| TRY IT |
Pick each line containing "will" out of the records.

[Collected data]
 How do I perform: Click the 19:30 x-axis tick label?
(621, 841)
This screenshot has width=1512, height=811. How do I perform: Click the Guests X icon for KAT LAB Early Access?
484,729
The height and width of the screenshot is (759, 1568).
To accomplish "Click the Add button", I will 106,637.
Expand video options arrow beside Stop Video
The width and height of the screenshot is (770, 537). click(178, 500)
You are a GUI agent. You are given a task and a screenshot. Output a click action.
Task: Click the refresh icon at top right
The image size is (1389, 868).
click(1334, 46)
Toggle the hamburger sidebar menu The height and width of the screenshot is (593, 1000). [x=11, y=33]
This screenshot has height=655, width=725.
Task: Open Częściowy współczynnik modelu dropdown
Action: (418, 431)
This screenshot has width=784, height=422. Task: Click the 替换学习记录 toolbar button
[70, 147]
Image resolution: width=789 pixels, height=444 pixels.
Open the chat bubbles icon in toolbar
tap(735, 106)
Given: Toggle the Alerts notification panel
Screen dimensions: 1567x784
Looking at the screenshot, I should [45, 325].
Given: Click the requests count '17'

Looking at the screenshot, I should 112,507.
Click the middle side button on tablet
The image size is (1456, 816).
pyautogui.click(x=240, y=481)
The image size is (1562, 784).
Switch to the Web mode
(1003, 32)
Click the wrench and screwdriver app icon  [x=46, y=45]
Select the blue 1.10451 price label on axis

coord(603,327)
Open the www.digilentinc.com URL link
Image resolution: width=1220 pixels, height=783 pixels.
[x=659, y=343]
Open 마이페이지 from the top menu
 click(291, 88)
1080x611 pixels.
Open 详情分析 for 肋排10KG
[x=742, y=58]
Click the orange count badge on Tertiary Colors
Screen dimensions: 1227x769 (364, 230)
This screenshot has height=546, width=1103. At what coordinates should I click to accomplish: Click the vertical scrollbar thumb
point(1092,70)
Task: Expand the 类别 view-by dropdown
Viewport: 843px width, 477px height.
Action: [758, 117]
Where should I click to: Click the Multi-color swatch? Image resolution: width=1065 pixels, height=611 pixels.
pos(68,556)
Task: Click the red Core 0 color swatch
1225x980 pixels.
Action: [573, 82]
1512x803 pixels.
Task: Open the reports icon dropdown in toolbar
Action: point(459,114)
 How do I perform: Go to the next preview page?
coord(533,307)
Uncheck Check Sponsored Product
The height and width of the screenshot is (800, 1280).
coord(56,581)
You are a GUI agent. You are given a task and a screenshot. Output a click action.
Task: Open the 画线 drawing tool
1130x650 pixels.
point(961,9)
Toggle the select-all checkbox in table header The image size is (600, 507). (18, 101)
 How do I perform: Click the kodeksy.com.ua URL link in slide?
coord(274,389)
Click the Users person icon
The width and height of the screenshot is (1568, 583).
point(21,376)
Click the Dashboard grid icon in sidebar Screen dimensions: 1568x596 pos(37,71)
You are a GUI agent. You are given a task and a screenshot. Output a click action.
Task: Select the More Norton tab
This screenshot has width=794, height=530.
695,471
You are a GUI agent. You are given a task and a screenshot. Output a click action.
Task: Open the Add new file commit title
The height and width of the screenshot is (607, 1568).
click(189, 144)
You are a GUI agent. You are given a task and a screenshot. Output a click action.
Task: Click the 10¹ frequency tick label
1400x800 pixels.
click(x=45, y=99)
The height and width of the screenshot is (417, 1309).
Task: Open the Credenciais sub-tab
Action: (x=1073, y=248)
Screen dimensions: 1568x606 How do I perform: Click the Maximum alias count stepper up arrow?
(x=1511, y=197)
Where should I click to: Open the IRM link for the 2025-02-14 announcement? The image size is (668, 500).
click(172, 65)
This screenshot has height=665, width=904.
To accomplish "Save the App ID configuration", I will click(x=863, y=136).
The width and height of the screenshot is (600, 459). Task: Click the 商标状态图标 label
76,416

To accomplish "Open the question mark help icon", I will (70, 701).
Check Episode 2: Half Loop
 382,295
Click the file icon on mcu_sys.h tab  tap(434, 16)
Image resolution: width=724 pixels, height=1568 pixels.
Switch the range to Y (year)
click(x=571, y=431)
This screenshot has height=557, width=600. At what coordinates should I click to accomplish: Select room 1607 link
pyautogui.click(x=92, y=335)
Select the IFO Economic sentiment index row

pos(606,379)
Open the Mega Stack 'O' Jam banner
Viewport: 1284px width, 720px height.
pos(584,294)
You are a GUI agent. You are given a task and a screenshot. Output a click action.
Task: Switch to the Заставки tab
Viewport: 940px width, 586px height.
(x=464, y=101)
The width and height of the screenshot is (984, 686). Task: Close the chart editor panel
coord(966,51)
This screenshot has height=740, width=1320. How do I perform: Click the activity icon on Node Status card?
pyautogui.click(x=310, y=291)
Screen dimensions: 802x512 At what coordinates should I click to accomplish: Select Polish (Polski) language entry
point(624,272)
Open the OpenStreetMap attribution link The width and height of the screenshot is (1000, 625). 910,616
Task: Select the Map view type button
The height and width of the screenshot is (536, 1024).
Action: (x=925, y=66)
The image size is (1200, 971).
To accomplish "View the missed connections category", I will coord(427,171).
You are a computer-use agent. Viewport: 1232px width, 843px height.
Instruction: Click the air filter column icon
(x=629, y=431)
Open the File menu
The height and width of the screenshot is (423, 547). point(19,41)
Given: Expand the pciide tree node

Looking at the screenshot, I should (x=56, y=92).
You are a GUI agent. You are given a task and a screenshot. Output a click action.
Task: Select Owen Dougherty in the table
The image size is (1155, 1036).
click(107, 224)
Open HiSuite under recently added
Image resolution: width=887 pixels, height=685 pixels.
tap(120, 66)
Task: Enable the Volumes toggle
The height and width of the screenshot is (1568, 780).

| ANSWER TO THE PROBLEM |
To accomplish "Click the Add button", I will 106,637.
To accomplish "Save the App ID configuration", I will click(x=863, y=136).
To accomplish "Open the question mark help icon", I will (70, 701).
To accomplish "View the missed connections category", I will coord(427,171).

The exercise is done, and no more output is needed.